Biodiesel is typically synthesized from triacylglycerides derived from vegetable oils and an alcohol with base catalysis, yielding the fatty acid ester type biodiesel. Wahlen et al. determined conditions that allowed rapid and high yield conversion of oil feedstocks containing significant concentrations of free fatty acids into biodiesel using an acid-cata­lyzed reaction with longer chain alcohols such as n-butanol at a slight molar excess. Bio­diesel yields >98% were achieved in <40 min. Key properties of the resulting butyl-diesel were determined, including cetane number, pour point, and viscosity [229]. The batch and continuous-flow preparation of biodiesel derived from vegetable oil and 1-butanol using a microwave apparatus has been reported. The methodology allows for the reac­tion to be run under atmospheric conditions and in continuous-flow mode. It can be uti­lized with new or used vegetable oil with 1-butanol and a 1:6 molar ratio of oil to alcohol. Sulfuric acid or potassium hydroxide can be used as catalyst [230]. High conver­sion could be reached when the transesterification of triglycerides with 1-butanol was performed under near-critical or supercritical conditions with microwave heating [231].

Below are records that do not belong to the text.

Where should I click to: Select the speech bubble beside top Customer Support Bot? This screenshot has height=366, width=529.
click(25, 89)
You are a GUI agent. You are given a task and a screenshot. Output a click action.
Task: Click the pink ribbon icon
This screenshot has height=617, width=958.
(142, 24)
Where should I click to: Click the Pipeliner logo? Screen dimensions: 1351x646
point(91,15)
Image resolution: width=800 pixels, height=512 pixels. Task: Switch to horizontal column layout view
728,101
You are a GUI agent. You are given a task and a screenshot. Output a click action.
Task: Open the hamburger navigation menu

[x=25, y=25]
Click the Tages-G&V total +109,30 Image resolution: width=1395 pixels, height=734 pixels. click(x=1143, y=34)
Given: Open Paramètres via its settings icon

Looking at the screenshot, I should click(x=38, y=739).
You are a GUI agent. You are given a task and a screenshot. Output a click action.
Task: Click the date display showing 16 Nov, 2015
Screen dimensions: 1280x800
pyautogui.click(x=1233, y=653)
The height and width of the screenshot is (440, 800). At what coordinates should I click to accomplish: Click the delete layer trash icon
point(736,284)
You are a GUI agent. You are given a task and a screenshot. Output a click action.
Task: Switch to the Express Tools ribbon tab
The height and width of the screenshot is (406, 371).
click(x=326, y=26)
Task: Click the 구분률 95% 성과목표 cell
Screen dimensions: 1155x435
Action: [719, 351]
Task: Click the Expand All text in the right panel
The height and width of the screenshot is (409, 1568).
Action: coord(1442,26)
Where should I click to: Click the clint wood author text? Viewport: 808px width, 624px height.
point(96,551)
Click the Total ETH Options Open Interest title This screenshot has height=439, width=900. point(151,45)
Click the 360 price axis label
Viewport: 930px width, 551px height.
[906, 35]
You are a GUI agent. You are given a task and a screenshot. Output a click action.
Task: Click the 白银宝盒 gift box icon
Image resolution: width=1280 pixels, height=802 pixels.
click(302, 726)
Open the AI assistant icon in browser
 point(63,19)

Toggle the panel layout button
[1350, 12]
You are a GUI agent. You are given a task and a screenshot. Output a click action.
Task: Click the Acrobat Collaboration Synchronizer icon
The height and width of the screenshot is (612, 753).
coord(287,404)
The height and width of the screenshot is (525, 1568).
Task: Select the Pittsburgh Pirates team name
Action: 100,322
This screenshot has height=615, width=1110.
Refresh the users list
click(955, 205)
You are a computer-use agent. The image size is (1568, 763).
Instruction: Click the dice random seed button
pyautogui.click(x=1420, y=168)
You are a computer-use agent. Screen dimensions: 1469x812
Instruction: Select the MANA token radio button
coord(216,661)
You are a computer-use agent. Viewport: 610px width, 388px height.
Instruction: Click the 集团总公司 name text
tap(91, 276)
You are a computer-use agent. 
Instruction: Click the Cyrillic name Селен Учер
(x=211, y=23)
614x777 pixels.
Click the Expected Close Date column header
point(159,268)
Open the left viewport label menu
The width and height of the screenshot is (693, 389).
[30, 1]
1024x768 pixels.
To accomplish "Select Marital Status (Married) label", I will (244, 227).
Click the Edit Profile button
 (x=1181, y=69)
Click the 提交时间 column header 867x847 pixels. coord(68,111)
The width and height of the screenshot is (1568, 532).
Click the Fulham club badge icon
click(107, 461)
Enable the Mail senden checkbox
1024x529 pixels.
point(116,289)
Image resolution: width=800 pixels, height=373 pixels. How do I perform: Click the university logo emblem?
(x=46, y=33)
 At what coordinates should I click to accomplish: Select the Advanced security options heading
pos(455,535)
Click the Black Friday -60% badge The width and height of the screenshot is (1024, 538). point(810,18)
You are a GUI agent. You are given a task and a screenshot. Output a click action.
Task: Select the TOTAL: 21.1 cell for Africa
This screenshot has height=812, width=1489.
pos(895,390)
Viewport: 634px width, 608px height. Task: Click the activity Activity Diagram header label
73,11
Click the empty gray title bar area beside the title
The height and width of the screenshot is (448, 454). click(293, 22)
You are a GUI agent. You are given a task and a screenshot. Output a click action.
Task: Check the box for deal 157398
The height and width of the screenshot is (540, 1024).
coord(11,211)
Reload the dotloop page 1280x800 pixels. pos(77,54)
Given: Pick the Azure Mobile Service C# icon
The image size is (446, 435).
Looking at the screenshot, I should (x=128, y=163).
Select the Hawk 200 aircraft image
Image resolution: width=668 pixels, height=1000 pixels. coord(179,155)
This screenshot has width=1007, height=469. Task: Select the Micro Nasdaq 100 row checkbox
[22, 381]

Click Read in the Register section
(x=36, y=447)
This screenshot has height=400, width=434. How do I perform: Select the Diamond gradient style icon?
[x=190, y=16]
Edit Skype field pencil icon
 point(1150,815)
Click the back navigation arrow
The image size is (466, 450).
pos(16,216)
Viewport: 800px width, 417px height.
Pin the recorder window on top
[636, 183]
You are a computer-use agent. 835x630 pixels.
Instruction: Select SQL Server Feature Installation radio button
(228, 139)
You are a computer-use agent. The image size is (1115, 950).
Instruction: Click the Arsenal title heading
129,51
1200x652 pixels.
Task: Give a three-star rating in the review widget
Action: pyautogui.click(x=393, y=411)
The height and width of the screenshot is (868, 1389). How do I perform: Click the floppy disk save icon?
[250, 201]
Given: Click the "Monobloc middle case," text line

Biodiesel synthesis by butanolysis of vegetable oils (soybean, sunflower, and rice bran) catalyzed by Lipozyme RM-IM), and the optimization of the enzyme stability over repeated batches has been described. The enzyme showed the highest activity at a 9:1 BuOH:oil molar ratio and in the 30-35 °C temperature range [232]. Transesterification reaction using sunflower oil and butanol catalyzed by immobilized lipases can be carried out without auxiliary solvent. Immobilized porcine pancreatic lipase (PPL) and Candida rugosa lipase (CRL) showed satisfactory activity in these reactions. Activities of immobilized lipases were highly increased in comparison with free lipases because its activity sites became more effective. Immobilized enzyme could be repeatedly used without difficult method of separation and the decrease in its activity was not largely observed [233].